Dis-moi où tu as mal : Je te dirai pourquoi

Michel Odoul - Albin Michel - 2002

Ce livre est une façon de nous dire qu'il faut se réapproprier nos problèmes de santé et ne pas tout attendre des autres, se responsabiliser. Son mérite est surtout de nous faire prendre conscience (pour ceux qui n'en n'ont pas encore conscience) que les maux du corps sont intimement liés aux mots ou aux émotions qui n'ont pas pu être exprimés ou émerger à la conscience. Il ne faut cependant pas le voir comme un dictionnaire qui apporterait une réponse immédiate en faisant un lien précis entre une pathologie et un problème psychologique. Il a le grand mérite d'ouvrir un questionnement que chacun de nous devrait mettre en place lorsque le corps "parle" et tente de nous faire comprendre quelquechose. Une piste aux antipodes de celle des traitements classiques actuels qui tentent d'associer à chaque problème de santé une molécule en guise de réponse.
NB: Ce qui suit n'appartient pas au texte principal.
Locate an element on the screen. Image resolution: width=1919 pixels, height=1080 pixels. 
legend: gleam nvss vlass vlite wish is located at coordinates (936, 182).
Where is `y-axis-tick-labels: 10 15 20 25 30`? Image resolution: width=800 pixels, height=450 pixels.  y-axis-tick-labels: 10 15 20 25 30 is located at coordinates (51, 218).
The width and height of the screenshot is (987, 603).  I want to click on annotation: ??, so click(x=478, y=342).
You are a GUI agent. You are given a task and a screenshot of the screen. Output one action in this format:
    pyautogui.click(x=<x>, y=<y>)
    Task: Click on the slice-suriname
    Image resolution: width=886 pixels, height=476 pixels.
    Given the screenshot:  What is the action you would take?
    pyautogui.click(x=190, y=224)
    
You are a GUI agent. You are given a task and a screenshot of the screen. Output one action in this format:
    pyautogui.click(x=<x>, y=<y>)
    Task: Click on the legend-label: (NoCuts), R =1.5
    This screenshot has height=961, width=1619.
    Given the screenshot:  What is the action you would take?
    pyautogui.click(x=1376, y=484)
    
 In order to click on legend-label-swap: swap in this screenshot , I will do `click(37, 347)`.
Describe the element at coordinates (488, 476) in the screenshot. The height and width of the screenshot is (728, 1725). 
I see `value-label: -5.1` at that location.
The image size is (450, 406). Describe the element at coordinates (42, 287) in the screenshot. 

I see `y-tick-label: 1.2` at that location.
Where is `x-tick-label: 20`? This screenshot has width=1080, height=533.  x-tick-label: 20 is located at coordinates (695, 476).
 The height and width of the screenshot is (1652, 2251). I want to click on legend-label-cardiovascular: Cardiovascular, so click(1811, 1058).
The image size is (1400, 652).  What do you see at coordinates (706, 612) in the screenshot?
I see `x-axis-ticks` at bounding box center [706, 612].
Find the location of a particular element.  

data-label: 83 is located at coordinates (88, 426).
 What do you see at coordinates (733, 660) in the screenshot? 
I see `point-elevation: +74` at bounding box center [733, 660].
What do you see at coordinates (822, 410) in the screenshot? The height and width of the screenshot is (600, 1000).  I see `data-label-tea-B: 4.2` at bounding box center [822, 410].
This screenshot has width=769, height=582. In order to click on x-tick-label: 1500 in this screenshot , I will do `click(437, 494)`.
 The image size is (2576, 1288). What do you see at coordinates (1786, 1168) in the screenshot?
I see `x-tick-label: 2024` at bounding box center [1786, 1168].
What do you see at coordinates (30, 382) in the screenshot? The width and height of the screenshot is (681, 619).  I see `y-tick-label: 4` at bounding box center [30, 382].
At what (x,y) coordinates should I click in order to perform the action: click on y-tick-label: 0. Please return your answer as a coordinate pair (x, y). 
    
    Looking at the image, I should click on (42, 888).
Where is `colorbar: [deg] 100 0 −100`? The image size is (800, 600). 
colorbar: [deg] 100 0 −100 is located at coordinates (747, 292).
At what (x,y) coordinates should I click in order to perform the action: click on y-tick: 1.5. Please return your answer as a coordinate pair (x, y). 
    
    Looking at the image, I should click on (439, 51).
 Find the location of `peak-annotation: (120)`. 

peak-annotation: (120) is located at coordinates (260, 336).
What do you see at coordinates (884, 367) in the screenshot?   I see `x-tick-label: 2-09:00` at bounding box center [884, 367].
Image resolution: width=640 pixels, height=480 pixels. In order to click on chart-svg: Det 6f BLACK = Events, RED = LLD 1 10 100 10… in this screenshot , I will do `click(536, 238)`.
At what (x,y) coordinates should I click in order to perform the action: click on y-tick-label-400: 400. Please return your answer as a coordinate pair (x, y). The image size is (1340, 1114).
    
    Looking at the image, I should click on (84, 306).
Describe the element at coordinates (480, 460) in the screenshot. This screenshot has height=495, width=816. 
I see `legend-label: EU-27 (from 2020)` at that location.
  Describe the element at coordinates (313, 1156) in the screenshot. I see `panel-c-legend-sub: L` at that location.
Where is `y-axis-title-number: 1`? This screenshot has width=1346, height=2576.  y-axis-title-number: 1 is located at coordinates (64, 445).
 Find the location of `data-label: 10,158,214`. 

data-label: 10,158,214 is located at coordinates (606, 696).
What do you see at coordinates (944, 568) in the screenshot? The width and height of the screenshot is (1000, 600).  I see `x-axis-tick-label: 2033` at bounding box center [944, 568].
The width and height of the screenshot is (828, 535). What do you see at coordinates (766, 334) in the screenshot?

Enfin un livre, qui, même succinctement, nous met sur la voix de la compréhension de nous-même, et nous soulage en mettant des mots simples sur des problèmes profonds et nous donne envie d’en savoir plus sur les différentes techniques de soin par la conscience.

Je le fais régulièrement découvrir dans mon entourage parce qu’il est léger mais simple et juste. Une référence dans son domaine pour qui s'intéresse au décryptage psychosomatique. Une aide précieuse.


Veuf

De Jean-Louis Fournier - Editions Stock - 2011
 

« Je suis veuf, Sylvie est morte le 12 novembre, c’est bien triste, cette année on n’ira pas faire les soldes ensemble. Elle est partie discrètement sur la pointe des pieds, en faisant un entrechat et le bruit que fait le bonheur en partant. Sylvie m’a quitté, mais pas pour un autre.

Elle est tombée délicatement avec les feuilles. On discutait de la couleur du bec d’un oiseau qui traversait la rivière. On n’était pas d’accord, je lui ai dit tu ne peux pas le voir, tu n’as pas tes lunettes, elle ne voulait pas les mettre par coquetterie, elle m’a répondu je vois très bien de loin, et elle s’est tue, définitivement....Voir la vidéo

J’ai eu beaucoup de chance de la rencontrer, elle m’a porté à bout de bras, toujours avec le sourire. C’était la rencontre entre une optimiste et un pessimiste, une altruiste et un égoïste. On était complémentaires, j’avais les défauts, elle avait les qualités. Elle m’a supporté quarante ans avec le sourire, moi que je ne souhaite à personne. Elle n’aimait pas parler d’elle, encore moins qu’on en dise du bien. Je vais en profiter, maintenant qu’elle est partie. »

Jean-Louis Fournier souhaitait mourir le premier, il a perdu. Sa femme partie, il n’a plus personne avec qui parler de lui. Alors pour se consoler, ou pour se venger, en nous parlant d’elle, il nous parle de lui.